Contraction lattices #
The section Contraction lattices describes how contractions of a quiver form an order-theoretic lattice, but doesn't probe any of the interesting properties of this lattice in general or for particular quivers. Crucially it doesn't answer when the lattices are distributive or modular, when they satisfy the descending or ascending chain conditions, and make links between these properties and the associated algebraic properties of the path ring.
Curvature #
The section Cardinal transport proposes a definition of discrete curvature that is not as precise as it should be. It suffers from the lack of a quiver-theoretic notion of a (principle) fiber bundle and tangent bundle. Doing this would allow definition of curvature in terms of homology. The fiber we require is the Cayley quiver of a signed permutation group that represents possible rewrites.
Defects #
Curvature in the quiver-theoretic picture is fully determined by the the presence of "defects". I haven't touched on these defects in any meaningful way, enumerated them, created a language to describe them computationally, demonstrated how certain computations produce them, perform calculus in the presence of them, and so on.
Tangent bundles #
As mentioned above, the definition of curvature on a quiver is unsatisfactory. Currently, the transport atlas is defined as a quiver whose edges describe transitions between charts, where these edges are labeled with cardinal rewrites that capture cardinal transport. A more flexible construction would be to define the curvature quiver as a subquiver that corresponds to a section of a fibre bundle, where the fibre quiver is the Cayley quiver of a signed permutation group. This would allow us to define curvature via homology.
Metrics #
The familiar graph distance metric, which for Cayley quivers corresponds to the word metric in the associated group presentation, has many undesirable properties. For example, it is not isotropic. Intriguingly, the theory of random walks on graphs can recover the Euclidean metric defined by the obvious embedding of the associated quivers into \( \realVectorSpace{\sym{n}} \). Developing this idea, particularly in connection with information theory and quiver contractions, is a high priority.
Geometric algebra #
Geometric algebra provides a novel way to model many familiar constructs in geometry and physics by way of bivectors, multivectors, etc.

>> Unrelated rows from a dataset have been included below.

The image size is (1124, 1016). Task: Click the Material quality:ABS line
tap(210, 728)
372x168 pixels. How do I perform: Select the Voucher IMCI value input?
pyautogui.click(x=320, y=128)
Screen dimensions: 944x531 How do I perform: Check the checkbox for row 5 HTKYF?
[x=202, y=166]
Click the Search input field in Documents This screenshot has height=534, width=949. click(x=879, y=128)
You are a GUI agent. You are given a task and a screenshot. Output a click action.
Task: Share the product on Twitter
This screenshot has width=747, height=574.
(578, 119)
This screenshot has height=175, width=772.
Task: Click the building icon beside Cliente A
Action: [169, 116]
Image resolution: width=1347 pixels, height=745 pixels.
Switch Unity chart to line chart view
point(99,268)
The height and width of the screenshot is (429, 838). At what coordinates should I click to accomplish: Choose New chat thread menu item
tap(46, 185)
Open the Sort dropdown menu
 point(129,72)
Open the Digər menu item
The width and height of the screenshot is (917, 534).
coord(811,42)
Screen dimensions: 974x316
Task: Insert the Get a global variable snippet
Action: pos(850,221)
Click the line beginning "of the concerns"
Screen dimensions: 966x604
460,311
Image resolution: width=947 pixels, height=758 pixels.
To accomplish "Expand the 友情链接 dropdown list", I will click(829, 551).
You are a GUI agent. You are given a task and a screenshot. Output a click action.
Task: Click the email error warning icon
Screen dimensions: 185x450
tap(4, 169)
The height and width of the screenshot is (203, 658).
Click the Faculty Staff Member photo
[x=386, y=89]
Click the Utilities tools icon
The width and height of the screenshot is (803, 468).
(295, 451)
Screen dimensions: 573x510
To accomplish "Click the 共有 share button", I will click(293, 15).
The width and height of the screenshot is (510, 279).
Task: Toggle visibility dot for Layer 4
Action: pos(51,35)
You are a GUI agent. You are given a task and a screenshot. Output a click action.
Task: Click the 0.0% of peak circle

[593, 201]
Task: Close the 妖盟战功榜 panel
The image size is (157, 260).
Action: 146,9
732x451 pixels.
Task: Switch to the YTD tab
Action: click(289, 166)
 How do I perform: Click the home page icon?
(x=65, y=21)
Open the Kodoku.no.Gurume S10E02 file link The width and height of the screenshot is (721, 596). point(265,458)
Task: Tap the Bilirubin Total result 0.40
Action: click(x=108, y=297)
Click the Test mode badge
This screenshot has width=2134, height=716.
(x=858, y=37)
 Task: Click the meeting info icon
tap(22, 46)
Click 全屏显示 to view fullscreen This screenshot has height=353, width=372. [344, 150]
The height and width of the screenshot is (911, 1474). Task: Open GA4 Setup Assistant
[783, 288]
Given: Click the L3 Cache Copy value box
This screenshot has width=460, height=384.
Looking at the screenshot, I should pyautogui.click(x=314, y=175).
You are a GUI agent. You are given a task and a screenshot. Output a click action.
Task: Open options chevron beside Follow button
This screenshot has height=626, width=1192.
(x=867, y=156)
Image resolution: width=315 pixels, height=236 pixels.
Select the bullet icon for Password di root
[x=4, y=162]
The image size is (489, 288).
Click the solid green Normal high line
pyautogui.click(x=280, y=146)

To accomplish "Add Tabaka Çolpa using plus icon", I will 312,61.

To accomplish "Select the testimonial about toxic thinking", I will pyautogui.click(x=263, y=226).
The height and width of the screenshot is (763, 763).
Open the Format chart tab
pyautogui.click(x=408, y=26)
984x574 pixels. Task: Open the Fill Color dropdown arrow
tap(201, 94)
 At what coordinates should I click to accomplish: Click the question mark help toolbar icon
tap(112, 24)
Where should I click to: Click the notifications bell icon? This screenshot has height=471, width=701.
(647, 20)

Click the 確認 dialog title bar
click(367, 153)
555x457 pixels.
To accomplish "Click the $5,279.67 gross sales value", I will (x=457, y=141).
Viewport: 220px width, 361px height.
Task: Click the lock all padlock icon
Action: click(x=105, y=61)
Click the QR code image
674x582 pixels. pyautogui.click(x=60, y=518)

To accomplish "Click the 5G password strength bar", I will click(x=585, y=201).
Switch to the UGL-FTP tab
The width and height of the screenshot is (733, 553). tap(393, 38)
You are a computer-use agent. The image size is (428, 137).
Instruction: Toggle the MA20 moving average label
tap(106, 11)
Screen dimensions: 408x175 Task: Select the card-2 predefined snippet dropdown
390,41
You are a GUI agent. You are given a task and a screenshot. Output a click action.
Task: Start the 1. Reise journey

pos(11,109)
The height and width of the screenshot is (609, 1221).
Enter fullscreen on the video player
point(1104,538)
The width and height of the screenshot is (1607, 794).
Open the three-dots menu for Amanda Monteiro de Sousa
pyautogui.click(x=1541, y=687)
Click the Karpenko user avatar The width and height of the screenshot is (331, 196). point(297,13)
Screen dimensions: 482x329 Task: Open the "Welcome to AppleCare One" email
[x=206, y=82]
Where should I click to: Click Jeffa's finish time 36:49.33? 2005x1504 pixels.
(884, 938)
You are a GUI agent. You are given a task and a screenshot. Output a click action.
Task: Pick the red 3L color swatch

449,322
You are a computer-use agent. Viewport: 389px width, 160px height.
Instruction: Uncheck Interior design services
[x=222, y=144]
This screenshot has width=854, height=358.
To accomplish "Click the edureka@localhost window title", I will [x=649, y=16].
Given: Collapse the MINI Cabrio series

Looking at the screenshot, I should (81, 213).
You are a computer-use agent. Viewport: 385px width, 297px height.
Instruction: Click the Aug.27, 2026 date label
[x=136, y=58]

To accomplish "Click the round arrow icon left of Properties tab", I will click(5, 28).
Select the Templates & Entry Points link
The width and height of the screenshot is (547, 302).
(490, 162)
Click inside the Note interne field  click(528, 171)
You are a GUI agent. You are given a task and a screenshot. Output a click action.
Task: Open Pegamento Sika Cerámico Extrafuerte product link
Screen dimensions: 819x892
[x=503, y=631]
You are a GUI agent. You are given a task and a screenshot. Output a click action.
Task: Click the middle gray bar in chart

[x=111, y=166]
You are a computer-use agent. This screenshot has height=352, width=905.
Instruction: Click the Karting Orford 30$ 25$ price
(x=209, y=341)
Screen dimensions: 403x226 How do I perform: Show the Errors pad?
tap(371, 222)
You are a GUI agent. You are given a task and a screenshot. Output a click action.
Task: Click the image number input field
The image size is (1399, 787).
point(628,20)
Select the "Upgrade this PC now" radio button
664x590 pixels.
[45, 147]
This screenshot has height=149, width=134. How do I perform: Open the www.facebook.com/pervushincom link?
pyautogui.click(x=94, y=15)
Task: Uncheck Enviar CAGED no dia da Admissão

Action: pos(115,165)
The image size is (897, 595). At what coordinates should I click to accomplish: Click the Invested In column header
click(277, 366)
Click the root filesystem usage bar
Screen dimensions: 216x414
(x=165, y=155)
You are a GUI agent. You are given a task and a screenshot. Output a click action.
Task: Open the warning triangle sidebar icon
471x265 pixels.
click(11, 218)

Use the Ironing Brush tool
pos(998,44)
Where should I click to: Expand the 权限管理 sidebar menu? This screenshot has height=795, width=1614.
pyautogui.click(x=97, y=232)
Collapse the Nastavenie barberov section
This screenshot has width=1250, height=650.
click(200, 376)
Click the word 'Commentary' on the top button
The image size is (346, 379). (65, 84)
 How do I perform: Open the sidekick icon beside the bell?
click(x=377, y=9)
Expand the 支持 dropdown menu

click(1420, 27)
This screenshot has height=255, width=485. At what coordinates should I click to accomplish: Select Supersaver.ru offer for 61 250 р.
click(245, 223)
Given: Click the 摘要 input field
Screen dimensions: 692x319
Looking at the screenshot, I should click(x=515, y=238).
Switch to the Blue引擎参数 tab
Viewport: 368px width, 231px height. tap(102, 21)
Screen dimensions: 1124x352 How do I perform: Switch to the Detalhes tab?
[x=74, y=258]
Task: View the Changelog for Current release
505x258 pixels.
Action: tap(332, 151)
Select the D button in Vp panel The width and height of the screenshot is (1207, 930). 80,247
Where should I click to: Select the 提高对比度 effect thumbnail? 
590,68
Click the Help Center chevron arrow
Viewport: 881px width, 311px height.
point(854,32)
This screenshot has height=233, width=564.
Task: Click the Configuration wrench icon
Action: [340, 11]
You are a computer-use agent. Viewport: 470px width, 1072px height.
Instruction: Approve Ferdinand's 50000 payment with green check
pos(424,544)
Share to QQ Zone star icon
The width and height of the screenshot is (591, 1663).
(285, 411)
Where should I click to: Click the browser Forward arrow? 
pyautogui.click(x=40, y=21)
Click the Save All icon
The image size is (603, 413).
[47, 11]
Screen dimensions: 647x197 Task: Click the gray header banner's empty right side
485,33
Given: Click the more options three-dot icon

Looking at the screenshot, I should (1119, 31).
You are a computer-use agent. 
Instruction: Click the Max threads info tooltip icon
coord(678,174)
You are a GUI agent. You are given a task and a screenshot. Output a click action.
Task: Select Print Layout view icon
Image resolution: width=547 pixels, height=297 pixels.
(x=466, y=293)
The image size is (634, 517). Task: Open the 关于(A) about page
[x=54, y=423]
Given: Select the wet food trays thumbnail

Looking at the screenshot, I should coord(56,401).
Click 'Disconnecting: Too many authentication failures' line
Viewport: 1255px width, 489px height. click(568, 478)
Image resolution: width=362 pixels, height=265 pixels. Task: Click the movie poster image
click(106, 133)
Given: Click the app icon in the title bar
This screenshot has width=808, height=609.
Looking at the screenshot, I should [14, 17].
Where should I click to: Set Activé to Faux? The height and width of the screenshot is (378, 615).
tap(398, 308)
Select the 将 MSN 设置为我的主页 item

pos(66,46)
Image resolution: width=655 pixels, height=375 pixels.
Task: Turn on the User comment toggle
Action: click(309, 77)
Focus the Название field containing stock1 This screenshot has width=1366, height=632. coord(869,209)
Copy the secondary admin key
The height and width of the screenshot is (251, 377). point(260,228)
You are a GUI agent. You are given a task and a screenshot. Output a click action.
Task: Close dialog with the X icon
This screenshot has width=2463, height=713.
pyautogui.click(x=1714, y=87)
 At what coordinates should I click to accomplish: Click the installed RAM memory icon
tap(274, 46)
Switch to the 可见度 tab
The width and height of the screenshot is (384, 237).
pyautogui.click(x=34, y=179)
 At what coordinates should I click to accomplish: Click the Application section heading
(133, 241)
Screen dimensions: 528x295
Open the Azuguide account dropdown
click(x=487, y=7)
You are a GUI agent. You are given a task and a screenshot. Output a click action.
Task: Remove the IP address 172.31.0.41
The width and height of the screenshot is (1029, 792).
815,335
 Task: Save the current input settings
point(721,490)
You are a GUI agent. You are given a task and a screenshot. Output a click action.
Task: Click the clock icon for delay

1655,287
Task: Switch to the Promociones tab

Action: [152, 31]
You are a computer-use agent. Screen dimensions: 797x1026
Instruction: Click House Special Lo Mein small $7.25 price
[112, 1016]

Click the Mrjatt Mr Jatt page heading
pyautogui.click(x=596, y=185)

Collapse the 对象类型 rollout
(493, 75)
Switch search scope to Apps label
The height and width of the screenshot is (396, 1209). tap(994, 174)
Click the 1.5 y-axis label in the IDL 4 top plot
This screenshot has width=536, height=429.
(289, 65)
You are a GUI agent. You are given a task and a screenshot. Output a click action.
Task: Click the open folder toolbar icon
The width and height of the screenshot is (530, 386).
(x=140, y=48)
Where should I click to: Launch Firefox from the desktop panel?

I'm not sure what form geometric algebra would naturally take in quiver geometry, but I'm highly motivated to pursue this.
Abstract algebra #
There is reason to believe that abstract algebra will have a lot to say about the path ring, but I haven't devoted enough time to thinking about this.
Presentation #
I plan to improve the overall presentation of these ideas in the following ways:
Video #
I'd like to make some short videos that introduce the main ideas in an easy-going way, with plenty of illustrative examples.
Symbols #
I use KaTeX in such a way that the roles of individual symbols are known: whether a given symbol represents a group, ring, quiver, path homomorphism, etc. I'd like to surface this information using some kind of interactive mechanism or legend, to make it easier for readers to parse complicated expressions when they are in doubt.
Material #
This website is generated from a series of Mathematica notebooks using custom tooling. While all the underlying software tools I use are available on Github. Unfortunately, the storage format of notebooks is ill-suited to version control, so the notebooks themselves are not public. I'd like to fix this by moving to a purely markdown-based storage format.
References #
I don't have any references anywhere! Most urgently I need to root into the literature on crystallographic groups, geometric group theory, and differential geometry.
Category theory #
I do not meaningfully engage with category theory yet. Using category theory widely would bring simplifications to the overall conceptual structure, but make the material more alienating to those without the requisite background. I'd like to experiment with gated content, in which you can flip between versions of the site that are tailored for different audiences.